Auf dem MoWoCo 2012 wurde deutlich klar, dass noch niemand so richtig weiß, wie das mobile Zahlen in den kommenden Jahren wirklich aussehen wird – weder, was die Technologie (NFC, handsfree, andere Lösungen?) betrifft, noch, was die Integration mit weiteren Mehrwertdiensten betrifft. Im Gegensatz zu früheren Jahren allerdings ist es offensichtlich, dass inzwischen eine kritische Masse an Projekten und auch großen Namen unterwegs ist, um mobiles Bezahlen am Point-of-Sale tatsächlich zeitnah Wirklichkeit werden zu lassen.

In absehbarer Zeit werden wir uns daher vermutlich nicht nur mit einer, sondern gleich mit mehreren unterschiedlichen Lösungen auseinandersetzen (müssen), die uns das mobile Bezahlen schmackhaft machen wollen. Die spannende Frage wird sein, wer es zuerst schafft, ausreichende Akzeptanz von Kunden und insbesondere Akzeptanzpartnern zu gewinnen, um damit eine hohe Reichweite aufzubauen.

Die meisten meiner Gesprächspartner in Barcelona waren ähnlich wie ich der Ansicht, dass das mobile Bezahlen der Zukunft mit anderen Mehrwertdiensten wie Coupons, News und anderen Kundenbindungsinstrumenten gekoppelt und in multifunktionale Wallets eingebunden sein wird. Insbesondere im Verdrängungswettbewerb mit den aktuellen Lösungen wie Debitkarten, Kreditkarten und natürlich Bargeld wird es maßgeblich darum gehen, ausreichend zusätzlichen Mehrwert über die reine Transaktion hinaus zu schaffen – sowohl für Kunden als auch für die Händler.
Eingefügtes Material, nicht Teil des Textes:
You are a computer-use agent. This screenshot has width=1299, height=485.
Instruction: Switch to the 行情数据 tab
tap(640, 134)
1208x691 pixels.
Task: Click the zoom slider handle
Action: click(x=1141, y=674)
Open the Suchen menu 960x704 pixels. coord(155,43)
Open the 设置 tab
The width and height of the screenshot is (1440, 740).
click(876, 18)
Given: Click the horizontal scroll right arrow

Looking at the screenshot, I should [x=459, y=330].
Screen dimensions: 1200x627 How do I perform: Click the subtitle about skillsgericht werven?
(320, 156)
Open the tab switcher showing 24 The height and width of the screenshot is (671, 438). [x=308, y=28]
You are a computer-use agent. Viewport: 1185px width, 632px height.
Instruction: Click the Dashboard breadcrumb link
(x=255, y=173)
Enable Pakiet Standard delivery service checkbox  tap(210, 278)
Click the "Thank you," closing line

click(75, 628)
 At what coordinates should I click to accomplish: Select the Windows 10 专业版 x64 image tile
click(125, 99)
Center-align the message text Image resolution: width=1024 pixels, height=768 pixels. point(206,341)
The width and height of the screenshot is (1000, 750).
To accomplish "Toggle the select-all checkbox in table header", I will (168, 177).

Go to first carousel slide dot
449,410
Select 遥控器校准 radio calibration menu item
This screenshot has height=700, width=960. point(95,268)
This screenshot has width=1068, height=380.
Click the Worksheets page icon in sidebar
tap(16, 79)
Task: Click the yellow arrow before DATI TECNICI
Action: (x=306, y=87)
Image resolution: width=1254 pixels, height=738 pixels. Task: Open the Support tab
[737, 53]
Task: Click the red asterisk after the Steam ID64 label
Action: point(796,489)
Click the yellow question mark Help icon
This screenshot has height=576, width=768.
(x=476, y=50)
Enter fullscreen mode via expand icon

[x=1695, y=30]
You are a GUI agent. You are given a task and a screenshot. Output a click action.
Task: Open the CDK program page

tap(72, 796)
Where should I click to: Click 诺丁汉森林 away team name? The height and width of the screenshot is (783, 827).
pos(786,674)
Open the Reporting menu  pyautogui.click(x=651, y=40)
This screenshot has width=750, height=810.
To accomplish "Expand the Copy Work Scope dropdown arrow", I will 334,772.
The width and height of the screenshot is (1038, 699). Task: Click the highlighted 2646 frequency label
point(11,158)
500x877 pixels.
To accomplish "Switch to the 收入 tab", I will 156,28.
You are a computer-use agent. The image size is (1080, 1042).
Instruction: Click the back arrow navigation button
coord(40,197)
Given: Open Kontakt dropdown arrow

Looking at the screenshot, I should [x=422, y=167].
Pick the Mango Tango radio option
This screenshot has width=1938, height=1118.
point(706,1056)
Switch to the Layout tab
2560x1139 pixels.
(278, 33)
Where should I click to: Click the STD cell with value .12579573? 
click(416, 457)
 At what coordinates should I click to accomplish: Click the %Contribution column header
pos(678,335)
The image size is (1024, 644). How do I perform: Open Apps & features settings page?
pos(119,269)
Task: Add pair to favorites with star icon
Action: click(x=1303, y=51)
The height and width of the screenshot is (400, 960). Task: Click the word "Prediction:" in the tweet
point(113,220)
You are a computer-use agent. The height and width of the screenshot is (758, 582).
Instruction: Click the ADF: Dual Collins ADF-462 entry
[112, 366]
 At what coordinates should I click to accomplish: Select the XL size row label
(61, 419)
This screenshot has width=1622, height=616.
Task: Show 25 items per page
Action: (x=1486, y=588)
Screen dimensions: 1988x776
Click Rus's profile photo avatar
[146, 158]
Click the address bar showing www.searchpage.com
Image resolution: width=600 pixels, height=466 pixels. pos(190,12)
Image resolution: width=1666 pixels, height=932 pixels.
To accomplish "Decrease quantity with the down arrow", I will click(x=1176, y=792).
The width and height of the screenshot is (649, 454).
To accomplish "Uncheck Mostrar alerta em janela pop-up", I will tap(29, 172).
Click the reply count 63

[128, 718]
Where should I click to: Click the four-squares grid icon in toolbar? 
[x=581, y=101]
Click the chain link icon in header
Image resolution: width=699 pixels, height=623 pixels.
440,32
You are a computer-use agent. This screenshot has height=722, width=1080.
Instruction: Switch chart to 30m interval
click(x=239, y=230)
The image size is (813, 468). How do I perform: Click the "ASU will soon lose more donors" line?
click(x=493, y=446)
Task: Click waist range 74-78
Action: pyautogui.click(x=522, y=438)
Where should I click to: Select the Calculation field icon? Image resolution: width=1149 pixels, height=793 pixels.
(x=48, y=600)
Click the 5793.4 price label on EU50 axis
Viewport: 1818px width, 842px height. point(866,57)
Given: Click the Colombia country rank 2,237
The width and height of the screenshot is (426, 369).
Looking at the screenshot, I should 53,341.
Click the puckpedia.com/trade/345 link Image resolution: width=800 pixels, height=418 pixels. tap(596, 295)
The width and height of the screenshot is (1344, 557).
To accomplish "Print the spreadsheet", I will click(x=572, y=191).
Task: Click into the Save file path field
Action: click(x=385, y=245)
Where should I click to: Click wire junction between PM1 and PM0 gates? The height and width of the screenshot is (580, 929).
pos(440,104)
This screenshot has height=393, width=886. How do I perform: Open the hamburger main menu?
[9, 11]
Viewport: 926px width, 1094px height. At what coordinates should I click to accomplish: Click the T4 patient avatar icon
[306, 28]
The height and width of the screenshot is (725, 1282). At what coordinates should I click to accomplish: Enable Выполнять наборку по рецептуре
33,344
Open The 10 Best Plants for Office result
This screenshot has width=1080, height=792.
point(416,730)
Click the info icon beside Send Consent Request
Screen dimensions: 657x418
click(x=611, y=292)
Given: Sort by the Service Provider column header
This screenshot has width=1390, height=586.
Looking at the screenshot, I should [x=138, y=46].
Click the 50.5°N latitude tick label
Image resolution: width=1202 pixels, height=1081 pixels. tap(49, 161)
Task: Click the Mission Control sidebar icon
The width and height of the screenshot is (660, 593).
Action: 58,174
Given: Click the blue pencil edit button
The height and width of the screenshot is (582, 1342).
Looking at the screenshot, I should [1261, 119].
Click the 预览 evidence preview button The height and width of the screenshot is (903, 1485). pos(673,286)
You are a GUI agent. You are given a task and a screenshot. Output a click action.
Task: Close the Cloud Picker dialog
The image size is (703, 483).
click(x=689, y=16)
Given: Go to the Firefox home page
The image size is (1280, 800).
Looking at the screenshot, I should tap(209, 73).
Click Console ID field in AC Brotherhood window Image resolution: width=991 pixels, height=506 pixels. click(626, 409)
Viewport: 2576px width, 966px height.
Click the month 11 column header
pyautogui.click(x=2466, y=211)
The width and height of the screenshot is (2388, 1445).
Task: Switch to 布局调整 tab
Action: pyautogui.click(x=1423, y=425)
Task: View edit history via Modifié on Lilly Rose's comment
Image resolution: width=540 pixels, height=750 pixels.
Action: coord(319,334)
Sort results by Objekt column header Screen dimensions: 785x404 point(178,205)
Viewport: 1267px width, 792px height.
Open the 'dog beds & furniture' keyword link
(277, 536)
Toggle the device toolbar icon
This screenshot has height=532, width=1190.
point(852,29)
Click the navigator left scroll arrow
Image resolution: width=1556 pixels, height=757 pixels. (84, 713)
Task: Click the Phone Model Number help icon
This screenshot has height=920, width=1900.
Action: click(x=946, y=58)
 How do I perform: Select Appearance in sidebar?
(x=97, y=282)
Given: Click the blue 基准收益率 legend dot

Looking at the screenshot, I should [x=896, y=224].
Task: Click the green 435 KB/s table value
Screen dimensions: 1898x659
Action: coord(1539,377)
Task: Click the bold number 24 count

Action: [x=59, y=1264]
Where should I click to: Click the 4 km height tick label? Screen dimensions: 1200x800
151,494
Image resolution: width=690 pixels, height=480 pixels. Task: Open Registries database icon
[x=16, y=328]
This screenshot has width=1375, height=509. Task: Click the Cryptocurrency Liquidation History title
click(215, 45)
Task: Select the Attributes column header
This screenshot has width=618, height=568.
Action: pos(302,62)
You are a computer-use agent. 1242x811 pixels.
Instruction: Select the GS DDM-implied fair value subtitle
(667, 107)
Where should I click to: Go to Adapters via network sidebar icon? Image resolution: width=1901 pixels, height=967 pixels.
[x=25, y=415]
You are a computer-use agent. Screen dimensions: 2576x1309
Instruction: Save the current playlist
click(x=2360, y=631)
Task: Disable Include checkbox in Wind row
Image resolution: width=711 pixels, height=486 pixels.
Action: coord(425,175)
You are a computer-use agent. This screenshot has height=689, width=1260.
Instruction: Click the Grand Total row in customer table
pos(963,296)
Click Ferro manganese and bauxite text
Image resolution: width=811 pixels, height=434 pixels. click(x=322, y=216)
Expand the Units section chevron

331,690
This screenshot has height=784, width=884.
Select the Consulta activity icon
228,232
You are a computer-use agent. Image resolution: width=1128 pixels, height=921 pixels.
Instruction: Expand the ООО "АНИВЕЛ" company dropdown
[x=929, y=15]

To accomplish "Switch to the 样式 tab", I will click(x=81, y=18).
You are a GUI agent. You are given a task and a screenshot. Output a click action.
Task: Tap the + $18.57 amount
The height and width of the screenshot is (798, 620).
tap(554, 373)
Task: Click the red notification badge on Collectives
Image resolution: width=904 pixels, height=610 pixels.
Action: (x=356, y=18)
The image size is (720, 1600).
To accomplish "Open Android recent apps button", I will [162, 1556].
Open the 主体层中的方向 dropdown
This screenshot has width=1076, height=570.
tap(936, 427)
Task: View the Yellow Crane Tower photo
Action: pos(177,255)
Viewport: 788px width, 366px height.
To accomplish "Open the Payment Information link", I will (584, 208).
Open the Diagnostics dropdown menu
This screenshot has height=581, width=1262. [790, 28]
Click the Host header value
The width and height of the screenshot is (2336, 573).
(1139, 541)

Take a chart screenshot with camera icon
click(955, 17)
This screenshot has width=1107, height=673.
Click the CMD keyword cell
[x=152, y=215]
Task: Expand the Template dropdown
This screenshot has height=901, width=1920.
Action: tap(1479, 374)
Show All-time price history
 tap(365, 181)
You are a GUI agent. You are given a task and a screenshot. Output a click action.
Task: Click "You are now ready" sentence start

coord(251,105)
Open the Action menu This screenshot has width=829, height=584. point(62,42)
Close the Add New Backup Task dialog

Und ich habe trotz der riesigen Kundenbasis meine Zweifel, dass das den Kreditkartenunternehmen oder Banken oder Mobilfunkanbietern am besten gelingen wird. Etwas plump formuliert: Einmal Infrastrukturanbieter, immer Infrastrukturanbieter. Daher setze ich meine Chips auf eines oder mehrere der zahlreichen Startups in diesem Bereich und freue mich darauf, den Gang zur Mauer (Geldautomat) hoffentlich schon bald etwas seltener antreten zu müssen.